De volgorde van de rijders was door de vroege val verstoord. Daardoor was niet duidelijk wie de laatste twee rondes moest rijden. Normaal doet Knegt dat. Nu was het Daan Breeuwsma. "We hebben het niet goed uitgerekend. Helemaal niet gerekend zelfs, door niemand. Dat hadden we wel moeten doen", gaf Knegt toe.

"Ik kan Daan niets verwijten. Hij reed zo goed als hij kon. Ik had het misschien ook zelf nog kunnen doen, maar ik zat op een verkeerde plek op de baan. Ik zou geen snelheid hebben gehad, maar hem hebben geparkeerd. Daan stond er het beste voor."

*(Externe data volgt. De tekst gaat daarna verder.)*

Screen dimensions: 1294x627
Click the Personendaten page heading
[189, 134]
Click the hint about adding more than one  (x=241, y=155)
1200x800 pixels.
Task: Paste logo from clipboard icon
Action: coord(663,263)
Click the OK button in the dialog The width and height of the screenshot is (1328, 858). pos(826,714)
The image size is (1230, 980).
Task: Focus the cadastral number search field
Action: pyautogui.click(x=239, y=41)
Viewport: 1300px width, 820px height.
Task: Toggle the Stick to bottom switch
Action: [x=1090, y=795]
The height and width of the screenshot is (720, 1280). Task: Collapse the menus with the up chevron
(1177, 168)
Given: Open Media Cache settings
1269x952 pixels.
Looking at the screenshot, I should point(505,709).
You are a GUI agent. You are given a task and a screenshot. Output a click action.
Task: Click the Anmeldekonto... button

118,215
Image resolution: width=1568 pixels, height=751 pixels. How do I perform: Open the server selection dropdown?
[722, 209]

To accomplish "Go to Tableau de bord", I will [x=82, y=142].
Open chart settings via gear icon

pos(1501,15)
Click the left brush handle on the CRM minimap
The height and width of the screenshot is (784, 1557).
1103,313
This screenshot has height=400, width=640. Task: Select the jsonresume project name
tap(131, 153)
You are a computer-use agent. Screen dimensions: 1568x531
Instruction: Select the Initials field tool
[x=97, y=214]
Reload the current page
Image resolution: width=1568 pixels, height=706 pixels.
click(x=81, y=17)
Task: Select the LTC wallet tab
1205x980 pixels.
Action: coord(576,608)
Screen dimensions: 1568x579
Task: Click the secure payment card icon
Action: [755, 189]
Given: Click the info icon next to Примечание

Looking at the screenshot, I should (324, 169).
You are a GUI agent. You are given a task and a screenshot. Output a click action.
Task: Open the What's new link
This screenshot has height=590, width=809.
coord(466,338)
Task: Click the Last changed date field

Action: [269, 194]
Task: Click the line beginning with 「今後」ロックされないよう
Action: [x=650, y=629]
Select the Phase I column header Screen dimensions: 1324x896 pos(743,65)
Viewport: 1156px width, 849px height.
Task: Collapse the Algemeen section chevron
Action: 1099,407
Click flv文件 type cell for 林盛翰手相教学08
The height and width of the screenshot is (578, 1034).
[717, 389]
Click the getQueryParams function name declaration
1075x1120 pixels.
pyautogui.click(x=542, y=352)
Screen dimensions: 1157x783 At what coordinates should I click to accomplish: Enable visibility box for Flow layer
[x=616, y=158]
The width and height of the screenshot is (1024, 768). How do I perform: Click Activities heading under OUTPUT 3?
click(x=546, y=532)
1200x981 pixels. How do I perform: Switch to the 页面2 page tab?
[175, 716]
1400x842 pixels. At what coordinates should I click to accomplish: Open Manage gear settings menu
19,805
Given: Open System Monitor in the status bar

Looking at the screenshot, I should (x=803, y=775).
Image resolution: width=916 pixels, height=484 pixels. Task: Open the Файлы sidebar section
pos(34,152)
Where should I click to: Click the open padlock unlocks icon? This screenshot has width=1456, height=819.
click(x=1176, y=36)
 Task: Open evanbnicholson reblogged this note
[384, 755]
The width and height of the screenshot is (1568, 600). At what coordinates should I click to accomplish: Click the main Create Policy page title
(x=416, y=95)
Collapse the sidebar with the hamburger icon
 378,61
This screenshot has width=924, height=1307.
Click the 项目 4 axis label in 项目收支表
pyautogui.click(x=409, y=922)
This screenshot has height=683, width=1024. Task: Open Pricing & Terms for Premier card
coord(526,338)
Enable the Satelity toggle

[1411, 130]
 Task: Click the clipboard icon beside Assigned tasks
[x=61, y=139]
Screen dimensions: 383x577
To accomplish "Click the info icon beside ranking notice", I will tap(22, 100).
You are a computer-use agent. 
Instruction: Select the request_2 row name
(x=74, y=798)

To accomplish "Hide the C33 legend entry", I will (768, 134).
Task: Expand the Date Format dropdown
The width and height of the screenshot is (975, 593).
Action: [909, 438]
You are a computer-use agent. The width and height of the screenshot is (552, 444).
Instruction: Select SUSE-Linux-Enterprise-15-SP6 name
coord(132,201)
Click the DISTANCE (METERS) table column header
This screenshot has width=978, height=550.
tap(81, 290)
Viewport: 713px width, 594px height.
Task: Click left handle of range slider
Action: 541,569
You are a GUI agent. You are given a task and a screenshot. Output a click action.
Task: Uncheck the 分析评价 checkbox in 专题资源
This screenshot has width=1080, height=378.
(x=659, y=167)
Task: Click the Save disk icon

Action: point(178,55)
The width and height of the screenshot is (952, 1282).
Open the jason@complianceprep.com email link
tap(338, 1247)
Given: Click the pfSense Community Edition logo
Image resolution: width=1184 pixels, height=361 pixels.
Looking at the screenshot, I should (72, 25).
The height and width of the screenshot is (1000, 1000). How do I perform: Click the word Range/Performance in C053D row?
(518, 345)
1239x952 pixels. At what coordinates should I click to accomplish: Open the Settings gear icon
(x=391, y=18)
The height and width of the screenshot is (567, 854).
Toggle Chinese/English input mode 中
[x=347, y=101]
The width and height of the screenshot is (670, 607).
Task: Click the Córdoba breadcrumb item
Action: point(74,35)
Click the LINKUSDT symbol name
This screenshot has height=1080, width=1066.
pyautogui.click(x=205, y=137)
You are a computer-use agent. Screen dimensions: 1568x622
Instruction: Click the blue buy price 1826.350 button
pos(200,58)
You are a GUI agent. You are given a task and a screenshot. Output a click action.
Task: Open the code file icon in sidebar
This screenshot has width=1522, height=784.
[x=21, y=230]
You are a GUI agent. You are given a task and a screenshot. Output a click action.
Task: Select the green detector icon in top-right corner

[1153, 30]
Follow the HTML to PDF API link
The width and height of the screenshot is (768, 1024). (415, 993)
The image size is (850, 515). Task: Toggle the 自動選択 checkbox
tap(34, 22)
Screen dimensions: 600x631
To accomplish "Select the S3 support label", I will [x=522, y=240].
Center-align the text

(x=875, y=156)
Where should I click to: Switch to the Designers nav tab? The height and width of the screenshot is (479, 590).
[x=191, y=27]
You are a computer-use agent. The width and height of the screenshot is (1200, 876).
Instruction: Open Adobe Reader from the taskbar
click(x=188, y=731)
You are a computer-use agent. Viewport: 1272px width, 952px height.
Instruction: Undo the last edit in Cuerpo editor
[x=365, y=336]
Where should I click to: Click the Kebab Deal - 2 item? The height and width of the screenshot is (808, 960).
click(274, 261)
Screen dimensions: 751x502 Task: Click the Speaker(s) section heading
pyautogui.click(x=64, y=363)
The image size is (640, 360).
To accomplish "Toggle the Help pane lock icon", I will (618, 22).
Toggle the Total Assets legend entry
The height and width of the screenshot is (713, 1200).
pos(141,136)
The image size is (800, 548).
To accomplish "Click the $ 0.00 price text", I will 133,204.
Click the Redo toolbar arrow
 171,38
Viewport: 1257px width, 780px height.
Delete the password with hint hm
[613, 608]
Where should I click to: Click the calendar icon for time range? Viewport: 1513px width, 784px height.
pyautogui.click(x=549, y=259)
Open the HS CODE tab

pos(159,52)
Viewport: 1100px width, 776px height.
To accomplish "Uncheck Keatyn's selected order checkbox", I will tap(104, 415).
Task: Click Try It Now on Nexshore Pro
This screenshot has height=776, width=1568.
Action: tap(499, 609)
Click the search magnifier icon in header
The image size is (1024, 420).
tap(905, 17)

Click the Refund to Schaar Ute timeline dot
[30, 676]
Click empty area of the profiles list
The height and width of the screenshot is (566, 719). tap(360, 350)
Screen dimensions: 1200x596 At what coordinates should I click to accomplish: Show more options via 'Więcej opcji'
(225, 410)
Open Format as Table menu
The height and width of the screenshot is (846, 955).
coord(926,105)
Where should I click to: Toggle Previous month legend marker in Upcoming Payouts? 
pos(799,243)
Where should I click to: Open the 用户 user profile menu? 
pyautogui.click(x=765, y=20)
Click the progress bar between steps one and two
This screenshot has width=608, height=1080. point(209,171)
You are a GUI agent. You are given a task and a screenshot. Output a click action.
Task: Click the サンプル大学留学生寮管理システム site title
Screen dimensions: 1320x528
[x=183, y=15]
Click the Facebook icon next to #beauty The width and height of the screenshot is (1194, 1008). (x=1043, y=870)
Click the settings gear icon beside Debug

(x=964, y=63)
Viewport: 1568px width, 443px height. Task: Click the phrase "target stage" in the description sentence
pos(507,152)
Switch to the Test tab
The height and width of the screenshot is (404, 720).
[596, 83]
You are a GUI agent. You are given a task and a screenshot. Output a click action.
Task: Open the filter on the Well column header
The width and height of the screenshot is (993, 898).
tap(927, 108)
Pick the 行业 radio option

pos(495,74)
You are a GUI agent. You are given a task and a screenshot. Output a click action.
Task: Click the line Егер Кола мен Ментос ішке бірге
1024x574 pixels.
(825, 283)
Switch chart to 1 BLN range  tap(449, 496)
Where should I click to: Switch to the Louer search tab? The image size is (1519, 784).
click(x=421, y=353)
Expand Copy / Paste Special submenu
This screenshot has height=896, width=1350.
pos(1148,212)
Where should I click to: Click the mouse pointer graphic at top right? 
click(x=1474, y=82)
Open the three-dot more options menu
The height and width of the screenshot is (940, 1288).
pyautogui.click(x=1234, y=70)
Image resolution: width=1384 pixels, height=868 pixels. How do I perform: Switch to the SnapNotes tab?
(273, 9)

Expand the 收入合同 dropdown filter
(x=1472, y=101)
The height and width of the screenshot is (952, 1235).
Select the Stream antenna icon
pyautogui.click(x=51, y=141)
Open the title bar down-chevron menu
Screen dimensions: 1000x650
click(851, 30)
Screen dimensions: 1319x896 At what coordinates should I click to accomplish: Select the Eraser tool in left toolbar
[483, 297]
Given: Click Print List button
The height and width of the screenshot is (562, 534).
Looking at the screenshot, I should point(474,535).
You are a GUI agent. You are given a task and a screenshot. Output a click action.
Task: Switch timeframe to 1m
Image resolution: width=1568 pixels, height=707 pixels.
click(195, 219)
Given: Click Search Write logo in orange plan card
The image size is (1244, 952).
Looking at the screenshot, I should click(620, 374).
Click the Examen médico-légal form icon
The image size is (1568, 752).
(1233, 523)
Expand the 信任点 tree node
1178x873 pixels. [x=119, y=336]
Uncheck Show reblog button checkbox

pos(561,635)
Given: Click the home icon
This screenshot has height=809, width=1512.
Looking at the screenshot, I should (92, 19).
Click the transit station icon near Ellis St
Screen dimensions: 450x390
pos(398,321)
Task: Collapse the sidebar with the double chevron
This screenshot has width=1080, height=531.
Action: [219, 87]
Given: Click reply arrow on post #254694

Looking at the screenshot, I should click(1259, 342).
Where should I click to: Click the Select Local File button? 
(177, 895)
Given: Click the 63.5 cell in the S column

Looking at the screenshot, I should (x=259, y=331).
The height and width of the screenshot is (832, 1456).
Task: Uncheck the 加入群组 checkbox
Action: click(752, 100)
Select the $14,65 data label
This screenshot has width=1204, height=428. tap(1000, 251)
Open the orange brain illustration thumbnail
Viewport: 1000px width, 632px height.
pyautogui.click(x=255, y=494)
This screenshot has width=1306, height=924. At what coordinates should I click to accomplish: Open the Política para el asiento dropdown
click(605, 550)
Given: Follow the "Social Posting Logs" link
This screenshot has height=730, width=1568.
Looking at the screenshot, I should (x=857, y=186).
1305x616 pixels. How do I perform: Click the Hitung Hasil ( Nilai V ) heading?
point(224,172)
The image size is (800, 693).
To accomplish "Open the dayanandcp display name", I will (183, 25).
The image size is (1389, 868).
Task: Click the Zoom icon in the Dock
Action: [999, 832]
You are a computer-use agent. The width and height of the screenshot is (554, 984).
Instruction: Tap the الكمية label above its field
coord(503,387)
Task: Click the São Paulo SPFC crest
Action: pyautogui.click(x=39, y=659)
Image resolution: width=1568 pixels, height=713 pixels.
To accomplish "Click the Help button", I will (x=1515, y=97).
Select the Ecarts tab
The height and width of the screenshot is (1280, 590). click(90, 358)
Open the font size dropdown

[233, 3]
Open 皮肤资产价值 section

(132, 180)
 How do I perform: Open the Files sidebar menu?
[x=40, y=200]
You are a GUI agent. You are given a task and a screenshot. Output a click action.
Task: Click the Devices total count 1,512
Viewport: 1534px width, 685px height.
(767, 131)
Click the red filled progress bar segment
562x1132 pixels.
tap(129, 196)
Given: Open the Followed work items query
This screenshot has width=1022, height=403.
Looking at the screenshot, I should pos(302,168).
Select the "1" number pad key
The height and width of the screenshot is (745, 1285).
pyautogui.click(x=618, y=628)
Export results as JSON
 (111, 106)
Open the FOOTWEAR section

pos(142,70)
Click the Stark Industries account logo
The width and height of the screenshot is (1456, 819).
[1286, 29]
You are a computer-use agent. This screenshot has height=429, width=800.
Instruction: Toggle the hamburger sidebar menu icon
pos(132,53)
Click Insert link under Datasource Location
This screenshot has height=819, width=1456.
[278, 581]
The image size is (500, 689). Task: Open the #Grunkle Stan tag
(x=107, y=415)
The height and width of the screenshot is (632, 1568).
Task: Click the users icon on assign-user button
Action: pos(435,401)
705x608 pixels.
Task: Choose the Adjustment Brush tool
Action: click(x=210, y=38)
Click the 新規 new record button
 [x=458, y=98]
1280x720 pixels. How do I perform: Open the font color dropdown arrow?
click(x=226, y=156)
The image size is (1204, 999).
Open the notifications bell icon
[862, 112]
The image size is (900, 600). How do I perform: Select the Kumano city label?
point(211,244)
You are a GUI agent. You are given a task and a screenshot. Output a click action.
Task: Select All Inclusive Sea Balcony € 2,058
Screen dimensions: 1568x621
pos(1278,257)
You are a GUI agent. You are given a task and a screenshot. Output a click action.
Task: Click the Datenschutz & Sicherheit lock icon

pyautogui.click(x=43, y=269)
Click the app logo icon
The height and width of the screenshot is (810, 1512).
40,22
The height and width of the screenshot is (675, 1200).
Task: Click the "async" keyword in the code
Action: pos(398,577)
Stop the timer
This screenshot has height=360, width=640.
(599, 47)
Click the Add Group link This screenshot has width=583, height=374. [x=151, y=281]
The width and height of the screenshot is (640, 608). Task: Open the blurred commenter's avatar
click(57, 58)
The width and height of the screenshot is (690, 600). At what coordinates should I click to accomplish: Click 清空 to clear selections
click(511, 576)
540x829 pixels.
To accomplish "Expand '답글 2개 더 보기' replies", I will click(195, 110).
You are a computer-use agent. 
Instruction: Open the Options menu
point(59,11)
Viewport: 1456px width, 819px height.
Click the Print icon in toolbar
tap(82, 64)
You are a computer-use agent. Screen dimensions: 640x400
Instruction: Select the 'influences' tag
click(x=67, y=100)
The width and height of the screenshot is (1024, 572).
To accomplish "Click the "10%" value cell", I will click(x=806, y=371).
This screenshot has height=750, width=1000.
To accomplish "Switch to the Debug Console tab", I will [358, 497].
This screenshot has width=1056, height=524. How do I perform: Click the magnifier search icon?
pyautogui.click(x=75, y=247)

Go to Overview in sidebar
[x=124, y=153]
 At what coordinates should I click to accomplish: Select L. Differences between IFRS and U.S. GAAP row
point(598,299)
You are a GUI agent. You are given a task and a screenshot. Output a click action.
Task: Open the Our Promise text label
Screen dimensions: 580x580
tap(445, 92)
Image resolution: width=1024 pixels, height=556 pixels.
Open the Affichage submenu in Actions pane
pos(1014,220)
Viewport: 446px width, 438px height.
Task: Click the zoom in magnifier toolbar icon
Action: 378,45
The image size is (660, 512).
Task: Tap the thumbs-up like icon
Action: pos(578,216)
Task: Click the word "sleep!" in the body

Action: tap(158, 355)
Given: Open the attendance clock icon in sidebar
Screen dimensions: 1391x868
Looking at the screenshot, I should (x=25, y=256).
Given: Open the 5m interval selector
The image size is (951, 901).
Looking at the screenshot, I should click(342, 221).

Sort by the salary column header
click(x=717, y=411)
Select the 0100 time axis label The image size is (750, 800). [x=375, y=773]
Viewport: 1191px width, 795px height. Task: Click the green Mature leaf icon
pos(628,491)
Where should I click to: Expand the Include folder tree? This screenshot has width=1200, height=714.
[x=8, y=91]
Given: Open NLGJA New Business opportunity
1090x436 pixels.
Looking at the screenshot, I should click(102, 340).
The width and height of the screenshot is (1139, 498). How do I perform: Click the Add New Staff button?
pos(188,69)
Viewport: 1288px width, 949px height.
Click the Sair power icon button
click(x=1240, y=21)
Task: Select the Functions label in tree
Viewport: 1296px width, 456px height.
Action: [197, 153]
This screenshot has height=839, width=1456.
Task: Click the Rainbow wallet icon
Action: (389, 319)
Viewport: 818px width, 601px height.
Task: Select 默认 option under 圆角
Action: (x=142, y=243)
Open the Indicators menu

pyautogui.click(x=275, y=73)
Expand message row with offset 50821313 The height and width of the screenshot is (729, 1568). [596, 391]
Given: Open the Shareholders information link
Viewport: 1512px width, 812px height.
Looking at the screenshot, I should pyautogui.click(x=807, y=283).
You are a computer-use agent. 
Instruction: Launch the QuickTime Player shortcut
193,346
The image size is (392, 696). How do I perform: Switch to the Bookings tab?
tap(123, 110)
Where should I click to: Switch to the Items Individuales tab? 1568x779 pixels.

Ze waren niet bezweken aan de druk of aan de spanning, benadrukte Knegt. "Van spanning was geen sprake. We wisten wat het doel was: winnen. En nu worden we vierde. Daar heb je niets aan."

Dat hij zelf individueel een bronzen medaille van de 1000 meter mee naar huis neemt, was geen troost. "Dit is zo’n belangrijke wedstrijd. Hier leef je vier jaar naartoe. Hier werkten we voor en ik had ook zo graag met het team een medaille gewonnen."